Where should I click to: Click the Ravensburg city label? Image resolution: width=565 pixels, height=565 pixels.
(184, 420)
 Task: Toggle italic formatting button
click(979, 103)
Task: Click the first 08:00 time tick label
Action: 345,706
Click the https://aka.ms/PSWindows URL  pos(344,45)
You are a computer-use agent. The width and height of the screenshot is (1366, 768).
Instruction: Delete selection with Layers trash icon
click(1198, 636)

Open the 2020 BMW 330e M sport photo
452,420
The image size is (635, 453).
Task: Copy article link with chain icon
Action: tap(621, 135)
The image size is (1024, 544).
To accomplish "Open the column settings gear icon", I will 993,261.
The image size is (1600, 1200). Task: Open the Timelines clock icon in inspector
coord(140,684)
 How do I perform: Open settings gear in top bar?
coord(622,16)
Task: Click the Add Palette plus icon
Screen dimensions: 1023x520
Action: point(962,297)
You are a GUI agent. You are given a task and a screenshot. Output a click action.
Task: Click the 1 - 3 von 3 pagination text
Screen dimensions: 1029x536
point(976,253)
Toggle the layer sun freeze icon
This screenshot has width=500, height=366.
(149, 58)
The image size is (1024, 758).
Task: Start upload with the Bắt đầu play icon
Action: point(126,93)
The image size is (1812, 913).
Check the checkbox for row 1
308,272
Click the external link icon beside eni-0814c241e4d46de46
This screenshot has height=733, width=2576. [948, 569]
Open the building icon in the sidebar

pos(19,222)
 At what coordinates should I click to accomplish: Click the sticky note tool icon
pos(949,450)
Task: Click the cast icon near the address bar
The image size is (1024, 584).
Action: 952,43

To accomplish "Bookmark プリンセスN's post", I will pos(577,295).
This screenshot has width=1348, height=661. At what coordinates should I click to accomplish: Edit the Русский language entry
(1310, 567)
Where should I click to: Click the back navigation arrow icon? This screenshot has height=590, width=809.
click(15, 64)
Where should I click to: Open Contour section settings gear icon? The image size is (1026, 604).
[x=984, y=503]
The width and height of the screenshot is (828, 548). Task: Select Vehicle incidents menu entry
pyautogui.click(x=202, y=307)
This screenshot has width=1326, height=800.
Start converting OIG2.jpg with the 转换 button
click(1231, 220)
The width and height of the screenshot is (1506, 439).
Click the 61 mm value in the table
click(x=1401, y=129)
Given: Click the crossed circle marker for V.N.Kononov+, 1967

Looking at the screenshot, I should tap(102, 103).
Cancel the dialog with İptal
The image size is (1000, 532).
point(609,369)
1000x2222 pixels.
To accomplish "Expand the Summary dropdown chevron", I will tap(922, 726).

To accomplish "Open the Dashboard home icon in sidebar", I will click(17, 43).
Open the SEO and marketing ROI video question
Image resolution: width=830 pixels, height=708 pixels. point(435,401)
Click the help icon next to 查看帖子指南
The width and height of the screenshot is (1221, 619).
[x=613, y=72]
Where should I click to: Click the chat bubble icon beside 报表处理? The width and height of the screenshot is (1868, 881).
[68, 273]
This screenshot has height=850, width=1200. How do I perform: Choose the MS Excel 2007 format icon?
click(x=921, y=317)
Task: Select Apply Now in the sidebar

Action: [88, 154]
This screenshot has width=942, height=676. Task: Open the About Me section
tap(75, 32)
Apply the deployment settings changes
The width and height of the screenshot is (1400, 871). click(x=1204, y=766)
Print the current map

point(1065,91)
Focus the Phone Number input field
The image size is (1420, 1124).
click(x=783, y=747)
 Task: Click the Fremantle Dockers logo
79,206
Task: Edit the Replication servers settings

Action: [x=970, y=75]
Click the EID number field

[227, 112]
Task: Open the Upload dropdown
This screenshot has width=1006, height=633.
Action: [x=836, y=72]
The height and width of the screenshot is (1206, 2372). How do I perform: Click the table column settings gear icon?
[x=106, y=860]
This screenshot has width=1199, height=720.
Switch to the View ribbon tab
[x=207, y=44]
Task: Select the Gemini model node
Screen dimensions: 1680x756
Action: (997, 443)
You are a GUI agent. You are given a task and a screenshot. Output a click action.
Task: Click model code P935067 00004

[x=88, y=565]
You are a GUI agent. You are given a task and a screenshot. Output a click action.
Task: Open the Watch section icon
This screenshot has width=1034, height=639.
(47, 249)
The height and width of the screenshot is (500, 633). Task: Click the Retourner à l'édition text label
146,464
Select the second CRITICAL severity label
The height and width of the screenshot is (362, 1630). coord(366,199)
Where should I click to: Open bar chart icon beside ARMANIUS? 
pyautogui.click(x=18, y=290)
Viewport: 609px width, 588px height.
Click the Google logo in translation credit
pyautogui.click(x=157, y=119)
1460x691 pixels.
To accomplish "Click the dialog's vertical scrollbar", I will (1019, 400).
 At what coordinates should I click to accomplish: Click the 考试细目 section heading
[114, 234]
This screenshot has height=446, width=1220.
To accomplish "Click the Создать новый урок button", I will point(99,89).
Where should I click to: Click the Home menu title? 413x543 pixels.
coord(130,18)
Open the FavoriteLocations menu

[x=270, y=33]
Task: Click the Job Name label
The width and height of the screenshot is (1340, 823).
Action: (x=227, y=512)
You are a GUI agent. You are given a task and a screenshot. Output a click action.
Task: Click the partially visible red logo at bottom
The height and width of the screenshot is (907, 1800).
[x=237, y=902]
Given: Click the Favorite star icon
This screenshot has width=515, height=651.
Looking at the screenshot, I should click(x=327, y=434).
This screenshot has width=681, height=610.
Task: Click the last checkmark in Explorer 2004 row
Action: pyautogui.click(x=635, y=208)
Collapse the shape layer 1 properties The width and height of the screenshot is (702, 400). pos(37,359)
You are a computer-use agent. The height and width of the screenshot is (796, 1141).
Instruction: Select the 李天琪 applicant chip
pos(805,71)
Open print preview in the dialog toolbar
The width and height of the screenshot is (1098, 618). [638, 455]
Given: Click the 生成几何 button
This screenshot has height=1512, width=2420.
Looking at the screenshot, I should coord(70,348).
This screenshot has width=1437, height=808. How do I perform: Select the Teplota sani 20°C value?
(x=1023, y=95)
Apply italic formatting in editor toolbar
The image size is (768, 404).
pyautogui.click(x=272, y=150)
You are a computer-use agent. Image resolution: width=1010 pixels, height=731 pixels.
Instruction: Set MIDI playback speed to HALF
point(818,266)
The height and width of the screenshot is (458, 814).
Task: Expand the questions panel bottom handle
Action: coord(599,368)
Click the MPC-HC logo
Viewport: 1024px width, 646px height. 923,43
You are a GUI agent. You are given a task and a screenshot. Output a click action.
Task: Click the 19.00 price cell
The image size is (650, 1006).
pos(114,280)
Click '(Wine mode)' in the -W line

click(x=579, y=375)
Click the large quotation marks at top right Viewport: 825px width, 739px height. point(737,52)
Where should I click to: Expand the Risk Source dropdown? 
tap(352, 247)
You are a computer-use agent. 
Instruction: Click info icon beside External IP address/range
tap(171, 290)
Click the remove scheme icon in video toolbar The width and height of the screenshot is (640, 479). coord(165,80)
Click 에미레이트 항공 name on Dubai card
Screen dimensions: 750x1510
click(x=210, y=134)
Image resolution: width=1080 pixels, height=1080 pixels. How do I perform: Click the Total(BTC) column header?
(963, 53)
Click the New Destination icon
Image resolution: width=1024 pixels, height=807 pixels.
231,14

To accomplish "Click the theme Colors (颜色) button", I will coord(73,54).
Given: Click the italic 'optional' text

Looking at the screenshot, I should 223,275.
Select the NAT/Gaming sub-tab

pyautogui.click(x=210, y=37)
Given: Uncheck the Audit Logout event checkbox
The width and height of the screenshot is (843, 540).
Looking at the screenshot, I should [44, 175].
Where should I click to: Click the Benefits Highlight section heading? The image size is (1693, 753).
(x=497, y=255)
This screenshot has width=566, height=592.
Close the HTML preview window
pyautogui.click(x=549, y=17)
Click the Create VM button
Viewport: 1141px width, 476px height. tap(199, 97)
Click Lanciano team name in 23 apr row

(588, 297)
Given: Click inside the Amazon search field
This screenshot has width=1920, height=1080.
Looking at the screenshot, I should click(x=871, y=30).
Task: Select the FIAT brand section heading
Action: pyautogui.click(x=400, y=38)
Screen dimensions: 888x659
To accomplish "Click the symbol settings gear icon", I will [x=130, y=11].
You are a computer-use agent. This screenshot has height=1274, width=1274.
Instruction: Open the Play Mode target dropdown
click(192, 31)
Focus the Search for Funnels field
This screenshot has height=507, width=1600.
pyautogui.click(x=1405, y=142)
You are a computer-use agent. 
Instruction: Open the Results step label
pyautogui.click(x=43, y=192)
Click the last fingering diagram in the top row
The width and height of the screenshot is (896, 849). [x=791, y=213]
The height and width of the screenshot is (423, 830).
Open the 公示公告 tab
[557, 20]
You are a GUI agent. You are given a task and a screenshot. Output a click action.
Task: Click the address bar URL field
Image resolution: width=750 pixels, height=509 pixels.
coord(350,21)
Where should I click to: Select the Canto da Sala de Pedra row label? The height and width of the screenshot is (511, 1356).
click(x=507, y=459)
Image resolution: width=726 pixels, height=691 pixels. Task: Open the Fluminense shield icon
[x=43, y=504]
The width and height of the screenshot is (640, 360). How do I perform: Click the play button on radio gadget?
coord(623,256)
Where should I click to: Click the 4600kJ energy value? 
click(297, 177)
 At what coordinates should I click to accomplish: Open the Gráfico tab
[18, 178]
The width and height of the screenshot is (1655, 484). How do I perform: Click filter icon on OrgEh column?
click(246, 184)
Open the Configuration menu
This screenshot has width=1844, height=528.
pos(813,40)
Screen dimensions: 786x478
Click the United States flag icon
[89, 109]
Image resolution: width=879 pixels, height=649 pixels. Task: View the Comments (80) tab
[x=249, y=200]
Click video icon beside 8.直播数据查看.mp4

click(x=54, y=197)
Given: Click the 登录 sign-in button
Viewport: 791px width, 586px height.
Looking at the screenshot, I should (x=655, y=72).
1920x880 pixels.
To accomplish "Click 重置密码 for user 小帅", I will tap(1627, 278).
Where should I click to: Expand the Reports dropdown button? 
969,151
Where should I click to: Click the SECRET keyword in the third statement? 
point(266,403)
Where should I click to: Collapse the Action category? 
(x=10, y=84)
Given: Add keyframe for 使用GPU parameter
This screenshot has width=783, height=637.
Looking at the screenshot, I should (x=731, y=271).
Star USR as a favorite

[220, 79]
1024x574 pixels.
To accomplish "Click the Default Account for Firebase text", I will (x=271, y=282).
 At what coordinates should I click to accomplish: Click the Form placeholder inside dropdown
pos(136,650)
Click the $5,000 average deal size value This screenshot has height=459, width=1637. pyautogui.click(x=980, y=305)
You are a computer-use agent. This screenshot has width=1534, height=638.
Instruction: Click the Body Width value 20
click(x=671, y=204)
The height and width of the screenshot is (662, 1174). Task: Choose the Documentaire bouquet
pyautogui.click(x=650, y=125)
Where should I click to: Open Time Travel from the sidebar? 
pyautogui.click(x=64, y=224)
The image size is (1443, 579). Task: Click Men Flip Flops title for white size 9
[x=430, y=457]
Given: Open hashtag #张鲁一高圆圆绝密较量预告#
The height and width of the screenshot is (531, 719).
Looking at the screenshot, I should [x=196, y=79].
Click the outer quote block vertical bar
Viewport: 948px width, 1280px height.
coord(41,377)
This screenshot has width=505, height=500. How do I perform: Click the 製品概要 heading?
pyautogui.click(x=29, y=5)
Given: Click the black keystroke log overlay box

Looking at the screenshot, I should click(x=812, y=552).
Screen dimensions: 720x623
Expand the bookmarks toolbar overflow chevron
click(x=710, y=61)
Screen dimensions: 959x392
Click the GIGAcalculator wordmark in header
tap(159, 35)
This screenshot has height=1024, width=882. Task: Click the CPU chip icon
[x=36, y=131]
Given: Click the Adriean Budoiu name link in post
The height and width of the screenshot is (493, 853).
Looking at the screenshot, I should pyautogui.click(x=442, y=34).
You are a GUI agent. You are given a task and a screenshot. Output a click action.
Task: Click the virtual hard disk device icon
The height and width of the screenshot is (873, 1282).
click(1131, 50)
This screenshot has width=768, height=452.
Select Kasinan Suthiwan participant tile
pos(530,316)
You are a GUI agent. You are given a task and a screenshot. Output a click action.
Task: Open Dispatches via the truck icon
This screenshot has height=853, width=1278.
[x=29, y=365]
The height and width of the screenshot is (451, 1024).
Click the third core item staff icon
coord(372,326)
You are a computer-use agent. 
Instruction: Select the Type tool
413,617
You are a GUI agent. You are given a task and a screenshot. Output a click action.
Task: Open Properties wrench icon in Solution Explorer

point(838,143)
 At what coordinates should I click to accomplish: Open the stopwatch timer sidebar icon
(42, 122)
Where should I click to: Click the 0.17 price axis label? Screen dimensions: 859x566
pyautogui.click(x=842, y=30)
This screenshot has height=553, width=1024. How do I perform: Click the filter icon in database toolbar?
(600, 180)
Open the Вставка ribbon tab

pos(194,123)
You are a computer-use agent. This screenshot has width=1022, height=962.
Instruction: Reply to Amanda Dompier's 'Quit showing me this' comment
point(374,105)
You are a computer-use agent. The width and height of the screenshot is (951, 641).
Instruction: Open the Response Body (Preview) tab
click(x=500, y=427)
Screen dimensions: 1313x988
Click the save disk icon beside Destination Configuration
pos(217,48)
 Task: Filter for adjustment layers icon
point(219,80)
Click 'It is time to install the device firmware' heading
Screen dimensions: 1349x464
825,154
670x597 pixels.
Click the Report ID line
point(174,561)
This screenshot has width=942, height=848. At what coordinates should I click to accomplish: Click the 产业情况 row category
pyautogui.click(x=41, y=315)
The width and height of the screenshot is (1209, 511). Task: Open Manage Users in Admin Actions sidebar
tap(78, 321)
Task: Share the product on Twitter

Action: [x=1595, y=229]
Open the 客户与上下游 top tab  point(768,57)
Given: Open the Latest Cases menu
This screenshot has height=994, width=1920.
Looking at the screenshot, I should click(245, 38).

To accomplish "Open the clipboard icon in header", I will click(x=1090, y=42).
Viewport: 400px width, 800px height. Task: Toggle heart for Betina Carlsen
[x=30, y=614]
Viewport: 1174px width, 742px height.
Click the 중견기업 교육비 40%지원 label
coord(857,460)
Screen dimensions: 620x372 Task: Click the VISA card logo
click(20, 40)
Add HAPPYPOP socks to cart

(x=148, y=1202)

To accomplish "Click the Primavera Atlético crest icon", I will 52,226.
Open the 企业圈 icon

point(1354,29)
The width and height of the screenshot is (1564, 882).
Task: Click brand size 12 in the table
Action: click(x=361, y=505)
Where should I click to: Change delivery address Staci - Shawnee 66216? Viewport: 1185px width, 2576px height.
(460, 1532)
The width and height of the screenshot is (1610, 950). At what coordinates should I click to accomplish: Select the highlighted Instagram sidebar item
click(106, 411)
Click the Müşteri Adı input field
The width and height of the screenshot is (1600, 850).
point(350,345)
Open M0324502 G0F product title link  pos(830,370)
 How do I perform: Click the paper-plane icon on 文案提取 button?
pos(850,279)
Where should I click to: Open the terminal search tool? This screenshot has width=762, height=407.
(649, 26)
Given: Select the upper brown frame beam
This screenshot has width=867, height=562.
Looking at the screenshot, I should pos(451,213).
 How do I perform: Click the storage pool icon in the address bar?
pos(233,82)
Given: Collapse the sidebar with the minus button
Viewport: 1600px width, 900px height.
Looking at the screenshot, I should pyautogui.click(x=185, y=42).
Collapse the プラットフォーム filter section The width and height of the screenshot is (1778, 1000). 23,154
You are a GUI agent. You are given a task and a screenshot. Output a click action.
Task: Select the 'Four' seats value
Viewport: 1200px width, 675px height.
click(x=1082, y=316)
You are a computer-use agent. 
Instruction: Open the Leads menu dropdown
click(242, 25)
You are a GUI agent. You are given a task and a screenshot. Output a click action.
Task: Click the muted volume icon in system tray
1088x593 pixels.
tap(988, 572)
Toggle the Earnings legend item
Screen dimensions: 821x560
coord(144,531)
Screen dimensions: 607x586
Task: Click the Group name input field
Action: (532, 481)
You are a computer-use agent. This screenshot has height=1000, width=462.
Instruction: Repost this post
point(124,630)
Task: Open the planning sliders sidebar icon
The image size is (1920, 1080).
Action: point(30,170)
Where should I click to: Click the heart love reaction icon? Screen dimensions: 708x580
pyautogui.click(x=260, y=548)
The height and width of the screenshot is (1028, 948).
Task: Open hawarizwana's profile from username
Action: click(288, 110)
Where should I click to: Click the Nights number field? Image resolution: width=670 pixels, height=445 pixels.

* * * * *

_DESCRIPTION OF THE TASK_: For each line above that includes "computer", copy the line.

_REPLY TO THE EXERCISE_:
You are a computer-use agent. The width and height of the screenshot is (1366, 768).
You are a computer-use agent. The height and width of the screenshot is (796, 1141).
You are a computer-use agent. Image resolution: width=1010 pixels, height=731 pixels.
You are a computer-use agent. 
You are a computer-use agent. This screenshot has height=1274, width=1274.
You are a computer-use agent. 
You are a computer-use agent. This screenshot has width=1534, height=638.
You are a computer-use agent. 
You are a computer-use agent. This screenshot has width=1022, height=962.
You are a computer-use agent. The width and height of the screenshot is (951, 641).
You are a computer-use agent. 
You are a computer-use agent. This screenshot has height=1000, width=462.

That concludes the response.